Required work. Pick up the integration walkthrough below where it stops, and carry it on from its last line.

[Start of Text section]

Question

Determine these indefinite integrals.$$\int\left(\frac{3}{x}-5 e^{2 x}+\sqrt{x^{7}}\right) d x$$

Answer

**step1 Apply the Linearity Property of Integration**

The integral of a sum or difference of functions is the sum or difference of their individual integrals. This property allows us to integrate each term separately.

$$\int (f(x) \pm g(x) \pm h(x)) dx = \int f(x) dx \pm \int g(x) dx \pm \int h(x) dx$$

Applying this to the given problem, we can write:

$$\int\left(\frac{3}{x}-5 e^{2 x}+\sqrt{x^{7}}\right) d x = \int \frac{3}{x} d x - \int 5 e^{2 x} d x + \int \sqrt{x^{7}} d x$$

**step2 Integrate the First Term**

The first term is $$\frac{3}{x}$$. We can pull the constant out of the integral. The integral of $$\frac{1}{x}$$ with respect to $$x$$ is the natural logarithm of the absolute value of $$x$$.

$$\int \frac{3}{x} d x = 3 \int \frac{1}{x} d x$$

$$3 \int \frac{1}{x} d x = 3 \ln|x| + C_1$$

**step3 Integrate the Second Term**

The second term is $$-5 e^{2 x}$$. We can pull the constant out. The integral of $$e^{ax}$$ with respect to $$x$$ is $$\frac{1}{a}e^{ax}$$. In this case, $$a=2$$.

$$\int -5 e^{2 x} d x = -5 \int e^{2 x} d x$$

$$-5 \int e^{2 x} d x = -5 \left(\frac{1}{2} e^{2 x}\right) + C_2$$

$$= -\frac{5}{2} e^{2 x} + C_2$$

**step4 Integrate the Third Term**

The third term is $$\sqrt{x^{7}}$$. First, rewrite this in exponential form using the property $$\sqrt[m]{x^n} = x^{n/m}$$. Then, use the power rule for integration, which states that the integral of $$x^n$$ is $$\frac{x^{n+1}}{n+1}$$ for $$n \neq -1$$.

$$\int \sqrt{x^{7}} d x = \int x^{7/2} d x$$

Applying the power rule, where $$n = \frac{7}{2}$$:

$$\int x^{7/2} d x = \frac{x^{\frac{7}{2}+1}}{\frac{7}{2}+1} + C_3$$

$$= \frac{x^{\frac{9}{2}}}{\frac{9}{2}} + C_3$$

$$= \frac{2}{9} x^{9/2} + C_3$$

**step5 Combine the Integrated Terms**

Combine the results from the integration of each term. The constants of integration ($$C_1$$, $$C_2$$, $$C_3$$) can be combined into a single arbitrary constant, $$C$$.

$$\int\left(\frac{3}{x}-5 e^{2 x}+\sqrt{x^{7}}\right) d x = 3 \ln|x| - \frac{5}{2} e^{2 x} + \frac{2}{9} x^{9/2} + C$$

Alternative answer

Answer: $3 \ln|x| - \frac{5}{2} e^{2 x} + \frac{2}{9} x^4 \sqrt{x} + C$ Explain
This is a question about finding the antiderivative of a function, which we call indefinite integration. We use some basic rules for integrating different kinds of functions. . The solving step is:

1. **Break it apart**: The first thing I do when I see an integral with pluses and minuses is to break it into separate, easier integrals. We have three parts: $\int \frac{3}{x} dx$, $\int -5 e^{2 x} dx$, and $\int \sqrt{x^{7}} dx$.

[End of Text section]
[Start of Data excerpts]

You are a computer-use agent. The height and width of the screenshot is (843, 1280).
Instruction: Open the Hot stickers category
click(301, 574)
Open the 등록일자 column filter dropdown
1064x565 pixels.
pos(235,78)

[End of Data excerpts]

Output.
2. **Integrate each piece**:
* For $\int \frac{3}{x} dx$: I remember that when we integrate $\frac{1}{x}$, we get $\ln|x|$. So, $\int \frac{3}{x} dx$ becomes $3 \ln|x|$. Easy peasy!
* For $\int -5 e^{2 x} dx$: This one has an exponential. When we integrate $e^{ax}$ (where 'a' is just a number), we get $\frac{1}{a} e^{ax}$. Here, 'a' is 2, and we have a -5 outside, so it becomes $-5 \times \frac{1}{2} e^{2 x}$, which is $-\frac{5}{2} e^{2 x}$.
* For $\int \sqrt{x^{7}} dx$: This looks a bit tricky with the square root, but I can rewrite $\sqrt{x^{7}}$ as $x^{7/2}$. Then, I use the power rule for integration, which says to add 1 to the power and divide by the new power. So, $x^{7/2}$ becomes $x^{(7/2)+1} / ((7/2)+1)$. Since $7/2 + 1 = 7/2 + 2/2 = 9/2$, this part turns into $\frac{x^{9/2}}{9/2}$. Dividing by a fraction is the same as multiplying by its flip, so it's $\frac{2}{9} x^{9/2}$. I can write $x^{9/2}$ as $x^{4} \sqrt{x}$ because $9/2 = 4 + 1/2$.
3. **Put it all together**: After integrating each part, I just add them up and remember to put a big "+ C" at the end, because when we do indefinite integrals, there's always a constant that could have been there before we took the derivative.
So, $3 \ln|x| - \frac{5}{2} e^{2 x} + \frac{2}{9} x^4 \sqrt{x} + C$.

Alternative answer

Answer: $3 \ln|x| - \frac{5}{2} e^{2x} + \frac{2}{9} x^{9/2} + C$ Explain
This is a question about indefinite integrals, specifically using the power rule, the integral of $1/x$, and the integral of $e^{ax}$ . The solving step is:

Hey friend! This looks like a fun one because it has a few different types of functions mixed together. We can just take them one at a time!

First, let's remember that when we integrate a bunch of things added or subtracted, we can just integrate each part separately. And if there's a number multiplying a function, we can just pull that number out front.

1. **For the first part, $\int \frac{3}{x} dx$:**
* We can pull the '3' out: $3 \int \frac{1}{x} dx$.
* I learned that the integral of $\frac{1}{x}$ is $\ln|x|$.
* So, this part becomes $3 \ln|x|$. Easy peasy!

2. **Next, for the middle part, $\int -5 e^{2x} dx$:**
* Again, pull out the '-5': $-5 \int e^{2x} dx$.
* When we integrate $e$ to some power like $ax$, the rule is $\frac{1}{a} e^{ax}$. Here, 'a' is 2.
* So, $\int e^{2x} dx$ is $\frac{1}{2} e^{2x}$.
* Putting it all together, this part is $-5 \cdot \frac{1}{2} e^{2x} = -\frac{5}{2} e^{2x}$.

3. **Finally, for the last part, $\int \sqrt{x^{7}} dx$:**
* First, let's rewrite the square root. Remember that $\sqrt{x^7}$ is the same as $x^{7/2}$.
* So, we need to integrate $\int x^{7/2} dx$.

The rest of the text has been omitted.